= Brian Vicente =

American activist

Brian Vicente is an American attorney and marijuana rights advocate. He is a partner and founding member of Vicente LLP, which Rolling Stone has labeled "the country's first powerhouse marijuana law firm." Vicente was one of the primary authors of Colorado Amendment 64 and was co-director of the successful 'Yes on 64' campaign in 2012, which resulted in Colorado (along with Washington on the same day) becoming the first state in the world to make the possession, use, and regulated distribution of marijuana legal for adults.

Vicente served as chair of the Committee for Responsible Regulation and was a member of the Colorado Department of Revenue Medical Marijuana Workgroup. In 2018, Colorado Governor Jared Polis selected Vicente to serve as a member of his gubernatorial transition team, where he sat on the Economic Development and Labor Committee.
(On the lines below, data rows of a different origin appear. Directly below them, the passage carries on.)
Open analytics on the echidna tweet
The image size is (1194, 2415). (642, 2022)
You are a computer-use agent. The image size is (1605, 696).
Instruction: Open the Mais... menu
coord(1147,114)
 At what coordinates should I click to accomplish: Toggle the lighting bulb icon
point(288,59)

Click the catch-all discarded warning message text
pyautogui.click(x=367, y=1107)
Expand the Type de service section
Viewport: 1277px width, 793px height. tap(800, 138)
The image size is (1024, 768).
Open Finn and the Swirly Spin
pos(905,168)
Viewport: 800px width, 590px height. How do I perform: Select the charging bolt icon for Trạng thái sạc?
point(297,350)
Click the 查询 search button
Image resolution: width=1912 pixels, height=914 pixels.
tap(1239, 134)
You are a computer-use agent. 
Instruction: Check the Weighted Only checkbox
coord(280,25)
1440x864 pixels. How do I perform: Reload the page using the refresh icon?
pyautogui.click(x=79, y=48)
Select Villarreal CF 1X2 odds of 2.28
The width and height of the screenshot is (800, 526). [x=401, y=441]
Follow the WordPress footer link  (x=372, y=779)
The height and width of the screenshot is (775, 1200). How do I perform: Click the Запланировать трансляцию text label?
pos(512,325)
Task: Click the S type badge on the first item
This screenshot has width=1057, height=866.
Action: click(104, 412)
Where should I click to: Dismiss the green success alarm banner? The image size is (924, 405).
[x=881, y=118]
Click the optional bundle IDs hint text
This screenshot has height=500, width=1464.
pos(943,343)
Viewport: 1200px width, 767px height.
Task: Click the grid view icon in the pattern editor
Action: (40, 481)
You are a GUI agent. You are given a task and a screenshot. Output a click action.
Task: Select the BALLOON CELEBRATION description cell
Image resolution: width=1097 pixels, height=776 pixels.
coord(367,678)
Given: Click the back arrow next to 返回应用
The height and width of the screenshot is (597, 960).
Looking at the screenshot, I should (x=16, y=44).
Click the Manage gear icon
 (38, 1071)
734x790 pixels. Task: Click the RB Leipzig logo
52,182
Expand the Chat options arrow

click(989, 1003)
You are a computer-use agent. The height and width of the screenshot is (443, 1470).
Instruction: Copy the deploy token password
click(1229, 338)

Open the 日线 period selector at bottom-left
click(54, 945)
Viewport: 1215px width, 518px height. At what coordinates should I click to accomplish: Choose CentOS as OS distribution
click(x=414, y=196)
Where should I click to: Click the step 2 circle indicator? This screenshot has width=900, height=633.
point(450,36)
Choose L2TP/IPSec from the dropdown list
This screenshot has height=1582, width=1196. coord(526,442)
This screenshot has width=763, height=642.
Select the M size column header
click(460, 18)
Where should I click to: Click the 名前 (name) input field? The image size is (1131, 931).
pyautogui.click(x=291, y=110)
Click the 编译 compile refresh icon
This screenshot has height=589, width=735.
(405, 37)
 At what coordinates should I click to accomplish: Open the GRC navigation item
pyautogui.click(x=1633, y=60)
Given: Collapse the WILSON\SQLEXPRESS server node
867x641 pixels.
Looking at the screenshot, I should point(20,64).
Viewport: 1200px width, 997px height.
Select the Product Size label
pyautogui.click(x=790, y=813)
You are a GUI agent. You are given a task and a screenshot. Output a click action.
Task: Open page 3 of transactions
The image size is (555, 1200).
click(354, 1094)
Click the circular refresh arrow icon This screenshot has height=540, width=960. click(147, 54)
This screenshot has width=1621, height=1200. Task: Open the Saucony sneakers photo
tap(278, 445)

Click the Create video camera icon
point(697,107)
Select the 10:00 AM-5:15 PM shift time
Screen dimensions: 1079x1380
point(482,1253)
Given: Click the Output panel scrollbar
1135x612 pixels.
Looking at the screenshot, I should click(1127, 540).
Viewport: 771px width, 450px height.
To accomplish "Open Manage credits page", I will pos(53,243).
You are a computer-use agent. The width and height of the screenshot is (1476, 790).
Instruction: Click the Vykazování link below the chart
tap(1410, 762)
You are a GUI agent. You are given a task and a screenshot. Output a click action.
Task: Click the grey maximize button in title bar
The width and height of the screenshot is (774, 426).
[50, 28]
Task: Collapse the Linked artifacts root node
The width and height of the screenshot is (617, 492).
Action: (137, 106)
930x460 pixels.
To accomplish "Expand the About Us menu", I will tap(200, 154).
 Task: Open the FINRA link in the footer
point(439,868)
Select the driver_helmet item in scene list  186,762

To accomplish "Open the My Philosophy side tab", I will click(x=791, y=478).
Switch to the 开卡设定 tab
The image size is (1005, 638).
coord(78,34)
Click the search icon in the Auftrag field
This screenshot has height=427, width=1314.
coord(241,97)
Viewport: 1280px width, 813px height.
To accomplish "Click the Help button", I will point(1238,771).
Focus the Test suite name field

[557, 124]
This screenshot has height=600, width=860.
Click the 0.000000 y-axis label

In 2023, Vicente was elected as a board member of the Marijuana Policy Project. He is also a member of the DanceSafe Advisory Council. In 2010, Vicente was elected as the first board chair of the National Cannabis Industry Association. Vicente has also served as executive director of Sensible Colorado and on the boards of the Harm Reduction Action Center, the SAFER Voter Education Fund, and the City of Denver's Marijuana Policy Review Panel.Vicente is the co-founder and president of the National Hispanic Cannabis Council.

Vicente has conducted over one thousand interviews regarding marijuana policy, for national, state, and local media outlets; The Guardian called him "the (cannabis) industry's de facto spokesman".

Vicente is happily married to Jessica Chapman, and has 2 children; Nina and Luke, along with their beloved dog.